Oregon is the home state of the child. Because an emergency situation was not adequately shown by the evidence, any modification of the custody decree should first be sought in the courts of that state.2
However, the unique circumstances of this case stay our hand in ordering the district court to return the child to Oregon immediately. The child has been with her father for one year; we do not want to compel her return to Oregon for the duration of a proceeding to redetermine custody, only to have her sent back to Colorado should the father obtain custody. In fashioning the remedy below, we seek to minimize the disruptive effect of these proceedings on the child. We therefore employ the remedy which *84we utilized in Fry v. Ball, 190 Colo. 128, 544 P.2d 402 (1975).
The father should be permitted an opportunity to seek modification of the custody decree in the appropriate court in Oregon, the child’s home state. Accordingly, if, within ten days from the date mandate issues from this court, the father files with the respondent, the District Court of Larimer County, Colorado, a written notice of his intention to petition the Oregon court for modification, he will be granted an additional twenty days within which to actually file his petition for modification with the Oregon court. During this period and until the Oregon courts have taken final action on the modification petition, the respondent court shall require that the child shall remain in the temporary custody of her father. However, if the father fails to file a written notice of his intent to seek modification of the custody decree in Oregon, or if he fails to file a petition for modification in Oregon, the respondent court shall dissolve the temporary award of custody to the father, and shall grant the mother’s petition for habeas corpus and order the immediate return of the child to the mother.

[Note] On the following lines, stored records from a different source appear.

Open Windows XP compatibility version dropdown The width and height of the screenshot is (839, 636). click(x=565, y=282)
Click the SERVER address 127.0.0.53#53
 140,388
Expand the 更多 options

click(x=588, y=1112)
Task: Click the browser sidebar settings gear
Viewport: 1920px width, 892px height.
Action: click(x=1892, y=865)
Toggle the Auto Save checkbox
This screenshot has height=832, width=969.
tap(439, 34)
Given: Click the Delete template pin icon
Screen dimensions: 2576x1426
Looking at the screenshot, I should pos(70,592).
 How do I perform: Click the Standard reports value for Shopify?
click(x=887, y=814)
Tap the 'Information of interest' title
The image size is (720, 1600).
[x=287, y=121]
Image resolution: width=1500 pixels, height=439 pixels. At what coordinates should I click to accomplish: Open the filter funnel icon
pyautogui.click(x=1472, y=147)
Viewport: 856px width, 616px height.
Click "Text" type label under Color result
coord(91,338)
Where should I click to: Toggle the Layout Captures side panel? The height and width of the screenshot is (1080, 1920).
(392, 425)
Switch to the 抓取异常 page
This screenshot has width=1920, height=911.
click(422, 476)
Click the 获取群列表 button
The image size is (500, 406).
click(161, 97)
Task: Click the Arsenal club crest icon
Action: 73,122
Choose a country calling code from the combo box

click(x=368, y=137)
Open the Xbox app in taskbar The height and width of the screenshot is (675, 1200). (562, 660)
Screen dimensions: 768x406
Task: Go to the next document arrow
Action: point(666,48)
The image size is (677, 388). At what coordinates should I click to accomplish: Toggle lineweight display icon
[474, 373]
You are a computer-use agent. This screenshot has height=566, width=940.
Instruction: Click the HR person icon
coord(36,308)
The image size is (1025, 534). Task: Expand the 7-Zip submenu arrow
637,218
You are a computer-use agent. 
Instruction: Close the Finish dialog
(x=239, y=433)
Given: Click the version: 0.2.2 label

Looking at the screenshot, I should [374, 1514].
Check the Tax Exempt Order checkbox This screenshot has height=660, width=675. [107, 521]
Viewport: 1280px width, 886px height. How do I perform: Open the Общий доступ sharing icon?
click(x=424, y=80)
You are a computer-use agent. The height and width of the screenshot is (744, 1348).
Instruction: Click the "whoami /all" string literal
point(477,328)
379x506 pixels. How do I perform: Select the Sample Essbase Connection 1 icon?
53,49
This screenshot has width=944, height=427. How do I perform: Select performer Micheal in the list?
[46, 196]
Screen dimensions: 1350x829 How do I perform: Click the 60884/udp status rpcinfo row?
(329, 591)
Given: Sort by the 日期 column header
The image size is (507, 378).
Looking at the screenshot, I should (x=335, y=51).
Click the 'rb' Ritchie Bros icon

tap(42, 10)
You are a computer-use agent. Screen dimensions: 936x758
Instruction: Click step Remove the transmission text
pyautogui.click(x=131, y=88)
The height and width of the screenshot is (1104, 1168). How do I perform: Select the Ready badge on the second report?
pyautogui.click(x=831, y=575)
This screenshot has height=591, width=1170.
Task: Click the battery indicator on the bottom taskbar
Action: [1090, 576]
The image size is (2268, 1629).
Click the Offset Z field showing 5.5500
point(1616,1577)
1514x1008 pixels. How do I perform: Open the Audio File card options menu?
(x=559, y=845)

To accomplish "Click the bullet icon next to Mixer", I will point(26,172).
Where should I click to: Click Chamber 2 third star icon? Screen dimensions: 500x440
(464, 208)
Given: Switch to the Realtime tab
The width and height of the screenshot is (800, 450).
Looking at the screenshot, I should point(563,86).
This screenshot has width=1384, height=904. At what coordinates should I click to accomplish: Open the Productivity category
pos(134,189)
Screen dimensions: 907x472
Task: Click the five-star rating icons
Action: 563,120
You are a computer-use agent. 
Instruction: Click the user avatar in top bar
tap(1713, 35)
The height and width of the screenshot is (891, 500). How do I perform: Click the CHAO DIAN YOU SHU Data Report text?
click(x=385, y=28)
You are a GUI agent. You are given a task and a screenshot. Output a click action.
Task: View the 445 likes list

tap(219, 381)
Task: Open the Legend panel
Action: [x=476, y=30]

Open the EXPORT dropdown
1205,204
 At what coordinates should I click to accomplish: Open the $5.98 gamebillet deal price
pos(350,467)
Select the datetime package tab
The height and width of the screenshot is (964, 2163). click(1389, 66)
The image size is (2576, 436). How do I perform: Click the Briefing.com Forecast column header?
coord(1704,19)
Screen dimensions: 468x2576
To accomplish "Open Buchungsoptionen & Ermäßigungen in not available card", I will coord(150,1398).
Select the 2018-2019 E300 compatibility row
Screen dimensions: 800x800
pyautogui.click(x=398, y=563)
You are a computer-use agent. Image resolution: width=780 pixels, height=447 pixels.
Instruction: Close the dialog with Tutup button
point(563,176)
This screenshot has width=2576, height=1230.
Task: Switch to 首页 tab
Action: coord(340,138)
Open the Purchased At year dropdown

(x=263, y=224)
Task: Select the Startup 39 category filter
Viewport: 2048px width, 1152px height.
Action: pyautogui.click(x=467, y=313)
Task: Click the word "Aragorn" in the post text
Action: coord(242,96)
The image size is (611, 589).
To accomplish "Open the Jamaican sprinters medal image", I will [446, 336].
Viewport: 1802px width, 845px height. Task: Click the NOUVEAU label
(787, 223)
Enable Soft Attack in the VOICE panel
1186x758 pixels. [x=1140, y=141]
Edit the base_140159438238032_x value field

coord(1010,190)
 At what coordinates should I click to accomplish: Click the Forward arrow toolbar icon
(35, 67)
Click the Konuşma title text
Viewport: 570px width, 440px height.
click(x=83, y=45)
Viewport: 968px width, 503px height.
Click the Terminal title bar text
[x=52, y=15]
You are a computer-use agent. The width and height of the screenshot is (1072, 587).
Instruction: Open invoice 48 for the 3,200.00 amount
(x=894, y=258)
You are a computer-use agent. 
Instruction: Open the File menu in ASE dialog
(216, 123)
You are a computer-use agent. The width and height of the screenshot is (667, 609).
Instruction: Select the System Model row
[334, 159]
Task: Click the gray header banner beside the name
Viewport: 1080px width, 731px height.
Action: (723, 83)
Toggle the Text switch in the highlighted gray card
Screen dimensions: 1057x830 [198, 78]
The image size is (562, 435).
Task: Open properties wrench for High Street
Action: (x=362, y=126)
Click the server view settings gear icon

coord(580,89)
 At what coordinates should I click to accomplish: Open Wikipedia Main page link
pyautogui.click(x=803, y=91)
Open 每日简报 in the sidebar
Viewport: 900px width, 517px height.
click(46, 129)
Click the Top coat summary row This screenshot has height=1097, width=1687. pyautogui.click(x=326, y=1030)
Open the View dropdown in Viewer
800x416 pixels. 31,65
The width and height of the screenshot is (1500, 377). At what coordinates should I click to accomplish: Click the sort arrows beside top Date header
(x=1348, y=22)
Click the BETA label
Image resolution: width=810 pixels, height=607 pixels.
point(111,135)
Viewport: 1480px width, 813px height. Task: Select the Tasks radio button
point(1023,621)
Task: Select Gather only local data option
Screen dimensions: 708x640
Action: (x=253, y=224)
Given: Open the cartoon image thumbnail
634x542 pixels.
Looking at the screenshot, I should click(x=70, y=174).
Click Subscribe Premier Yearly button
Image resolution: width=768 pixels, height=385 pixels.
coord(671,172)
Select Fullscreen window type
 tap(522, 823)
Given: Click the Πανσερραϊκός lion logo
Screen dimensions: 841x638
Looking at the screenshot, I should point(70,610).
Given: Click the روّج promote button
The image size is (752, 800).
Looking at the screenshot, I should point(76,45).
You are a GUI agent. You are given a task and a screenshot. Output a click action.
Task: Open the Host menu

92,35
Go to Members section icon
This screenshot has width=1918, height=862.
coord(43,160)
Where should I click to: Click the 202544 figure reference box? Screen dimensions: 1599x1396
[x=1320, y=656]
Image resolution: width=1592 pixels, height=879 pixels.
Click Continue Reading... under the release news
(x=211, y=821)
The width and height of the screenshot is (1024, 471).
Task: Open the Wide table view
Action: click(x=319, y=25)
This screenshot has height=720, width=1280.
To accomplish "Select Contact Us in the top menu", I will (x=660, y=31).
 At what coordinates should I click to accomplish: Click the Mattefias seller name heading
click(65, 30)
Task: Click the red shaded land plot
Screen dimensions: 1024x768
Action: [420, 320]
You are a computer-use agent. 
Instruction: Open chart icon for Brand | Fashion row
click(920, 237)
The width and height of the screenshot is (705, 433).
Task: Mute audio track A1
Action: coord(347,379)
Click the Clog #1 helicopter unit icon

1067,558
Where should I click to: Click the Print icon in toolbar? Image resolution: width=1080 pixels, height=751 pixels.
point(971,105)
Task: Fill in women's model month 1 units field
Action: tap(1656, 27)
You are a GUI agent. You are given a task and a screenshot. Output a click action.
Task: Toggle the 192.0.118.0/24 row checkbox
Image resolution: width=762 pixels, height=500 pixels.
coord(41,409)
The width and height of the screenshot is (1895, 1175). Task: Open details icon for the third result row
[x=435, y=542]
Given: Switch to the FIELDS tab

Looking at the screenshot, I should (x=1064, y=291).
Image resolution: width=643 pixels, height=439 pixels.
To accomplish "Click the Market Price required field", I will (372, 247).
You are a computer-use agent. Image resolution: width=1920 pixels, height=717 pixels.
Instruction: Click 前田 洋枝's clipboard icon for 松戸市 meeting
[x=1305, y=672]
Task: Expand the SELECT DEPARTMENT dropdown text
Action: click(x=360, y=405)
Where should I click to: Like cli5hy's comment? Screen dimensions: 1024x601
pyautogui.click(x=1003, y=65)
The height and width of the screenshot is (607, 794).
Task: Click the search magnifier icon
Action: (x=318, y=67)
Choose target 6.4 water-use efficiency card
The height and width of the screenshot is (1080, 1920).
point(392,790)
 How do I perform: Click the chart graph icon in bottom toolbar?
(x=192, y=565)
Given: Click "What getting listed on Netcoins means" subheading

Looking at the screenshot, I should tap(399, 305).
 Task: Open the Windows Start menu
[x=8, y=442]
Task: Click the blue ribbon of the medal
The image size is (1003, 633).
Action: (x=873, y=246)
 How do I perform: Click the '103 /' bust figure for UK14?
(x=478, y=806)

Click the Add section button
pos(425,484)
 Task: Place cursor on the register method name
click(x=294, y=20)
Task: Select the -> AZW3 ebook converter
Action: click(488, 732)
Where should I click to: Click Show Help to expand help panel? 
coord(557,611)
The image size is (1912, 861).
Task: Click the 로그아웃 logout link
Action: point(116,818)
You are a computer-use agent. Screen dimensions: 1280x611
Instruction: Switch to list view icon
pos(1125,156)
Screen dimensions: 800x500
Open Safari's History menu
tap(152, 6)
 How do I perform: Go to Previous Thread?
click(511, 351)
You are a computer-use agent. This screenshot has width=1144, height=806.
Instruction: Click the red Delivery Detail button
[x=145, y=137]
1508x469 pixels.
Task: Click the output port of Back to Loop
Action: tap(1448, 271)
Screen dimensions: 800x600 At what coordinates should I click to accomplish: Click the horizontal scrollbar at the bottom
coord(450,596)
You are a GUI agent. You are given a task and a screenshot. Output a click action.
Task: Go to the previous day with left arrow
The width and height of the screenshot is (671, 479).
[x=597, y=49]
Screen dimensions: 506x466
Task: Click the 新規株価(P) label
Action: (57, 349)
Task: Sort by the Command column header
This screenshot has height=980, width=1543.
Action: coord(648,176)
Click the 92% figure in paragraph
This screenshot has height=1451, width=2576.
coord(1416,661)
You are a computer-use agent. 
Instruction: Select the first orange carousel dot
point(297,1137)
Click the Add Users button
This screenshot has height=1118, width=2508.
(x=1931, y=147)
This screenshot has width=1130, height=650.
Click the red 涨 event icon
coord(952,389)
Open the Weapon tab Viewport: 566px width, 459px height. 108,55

Upon proper notification that the Oregon courts have taken final action on the modification petition, the respondent court shall recognize the resulting decree. As noted in Fry, supra, the courts of this state stand ready to assist the courts of Oregon, consistent with the letter and spirit of the UCCJA.
The rule is made absolute, subject to the foregoing conditions, and this cause is remanded for further proceedings in accord with this opinion.
MR. JUSTICE LEE and MR. JUSTICE CARRIGAN dissent.
If a real emergency exists, then there should certainly be some evidence available to demonstrate the gravity of the situation; e.g., medical reports, professional testimony, etc. At the very least, the parent should be able to provide a convincing reason why such evidence does not exist.
In view of the fact that the child resided in Oregon for only six months and has not returned to that state for a year, the Oregon courts may decide that the matter should be heard in Colorado. We do not intimate in this opinion that we would reject jurisdiction over the matter under such circumstances. Should Oregon choose not to hear the matter, the courts of Colorado would be available to resolve the issue.